On [DATE], the Facility was found to be in Past Non-Compliance and presented the Surveyor with a plan of correction that addressed the areas of concern identified in this survey, The Plan of Correction is as follows:
A) [DATE], Resident #1 was transferred to the Hospital for further assessment and treatment, and did not return to the facility.
B) [DATE] through [DATE], Administrative staff reviewed previous incident reports for the potential for residents with suspected injury of unknown origin, with review of individual residents nursing Plans of Care and CNA Care [NAME], no concerns for failure to report where identified, reviews will continue as needed.
C) [DATE], Facility Administration conducted an ad hoc Quality Assessment and Performance Improvement (QAPI) meeting, with review of current facility policies, and development of an Action Plan, review of the meeting minutes indicated the Facility Leadership team met and developed a plan of correction related to the deficient practices.
D) [DATE], Facility Administration suspended Certified Nurse Aide (CNA) #1 and Nurse #1, and as as a result of the facility's internal investigation, they were both terminated.
E) [DATE] through [DATE], the Staff Development Coordinator and Director of Nursing educated all clinical staff regarding the following:
-Facility policy's related to Falls and Clinical Protocols which included nursing assessments and nursing documentation and the Facility Policy related to Accidents/Incidents, Investigating and Reporting,
- Incident reports and staff statements must be completed at the time of the incident.
- Events that required reporting to the nurses, Nursing Supervisor(s), the on-call Nurse, or the Director of Nursing
- Falls: witnessed, unwitnessed, which included if a resident is lowered to the floor,
- Abuse: verbal, physical, neglect, and reporting requirements,
- Skin issues: skin tears, bruises, documentation and reporting,
- Plans of Care/ CNA Care [NAME] review of interventions for appropriateness and current based on care needs.

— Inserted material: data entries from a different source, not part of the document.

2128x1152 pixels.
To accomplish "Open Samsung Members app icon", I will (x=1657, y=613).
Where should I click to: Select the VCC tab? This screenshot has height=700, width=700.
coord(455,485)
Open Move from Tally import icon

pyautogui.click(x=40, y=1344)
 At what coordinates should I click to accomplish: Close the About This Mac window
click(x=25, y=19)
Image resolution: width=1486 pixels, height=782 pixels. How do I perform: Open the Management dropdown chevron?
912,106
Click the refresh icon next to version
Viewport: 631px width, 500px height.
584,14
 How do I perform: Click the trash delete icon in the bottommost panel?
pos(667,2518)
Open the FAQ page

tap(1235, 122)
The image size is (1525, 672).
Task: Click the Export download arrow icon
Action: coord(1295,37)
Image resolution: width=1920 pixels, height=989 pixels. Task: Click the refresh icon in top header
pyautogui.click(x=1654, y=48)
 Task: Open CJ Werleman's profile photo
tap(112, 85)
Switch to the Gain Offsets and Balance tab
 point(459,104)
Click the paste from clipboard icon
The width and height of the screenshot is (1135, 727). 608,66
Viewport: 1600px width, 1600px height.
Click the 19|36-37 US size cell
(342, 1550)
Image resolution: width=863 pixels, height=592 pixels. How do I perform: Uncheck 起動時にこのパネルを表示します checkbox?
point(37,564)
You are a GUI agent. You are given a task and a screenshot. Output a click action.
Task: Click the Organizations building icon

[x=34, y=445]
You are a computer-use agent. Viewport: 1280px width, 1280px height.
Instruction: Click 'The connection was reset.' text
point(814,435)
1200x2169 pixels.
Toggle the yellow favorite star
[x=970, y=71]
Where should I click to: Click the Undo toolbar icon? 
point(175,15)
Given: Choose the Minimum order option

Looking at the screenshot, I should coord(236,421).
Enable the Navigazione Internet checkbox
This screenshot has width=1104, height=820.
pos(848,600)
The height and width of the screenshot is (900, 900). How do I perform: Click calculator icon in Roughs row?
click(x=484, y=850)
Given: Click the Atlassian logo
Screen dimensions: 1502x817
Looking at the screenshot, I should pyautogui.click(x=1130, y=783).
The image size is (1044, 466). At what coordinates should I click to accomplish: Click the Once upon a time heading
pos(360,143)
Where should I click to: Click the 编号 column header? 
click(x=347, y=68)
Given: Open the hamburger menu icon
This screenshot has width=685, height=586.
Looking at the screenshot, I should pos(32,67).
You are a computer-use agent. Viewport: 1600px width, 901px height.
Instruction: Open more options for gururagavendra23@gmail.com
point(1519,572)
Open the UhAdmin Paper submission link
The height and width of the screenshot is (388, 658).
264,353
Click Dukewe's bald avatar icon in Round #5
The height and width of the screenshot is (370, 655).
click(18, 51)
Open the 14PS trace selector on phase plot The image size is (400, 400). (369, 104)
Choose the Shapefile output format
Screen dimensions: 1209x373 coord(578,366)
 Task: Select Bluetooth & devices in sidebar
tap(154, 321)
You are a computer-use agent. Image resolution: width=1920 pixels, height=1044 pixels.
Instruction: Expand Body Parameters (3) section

- Resident safety related to positioning (seated and in bed), siderails, call bells within reach, bed/chair alarms, bed in lowest position and floor safety mats.
F) [DATE] through [DATE], The Director of Nursing initiated and conducted facility-wide audits to ensure all incidents that have occurred had appropriate and complete incident and accident reports and reviewed that any new onset of pain, skin changes and changes in condition to determine if they should be further investigated. Audits to be continued as needed.
G) The Director of Nursing or designee will conduct daily audits of incidents and condition changes, and findings will be reviewed at the Quarterly QAPI meetings, ongoing.
H) The DON and/or designee are responsible for overall compliance.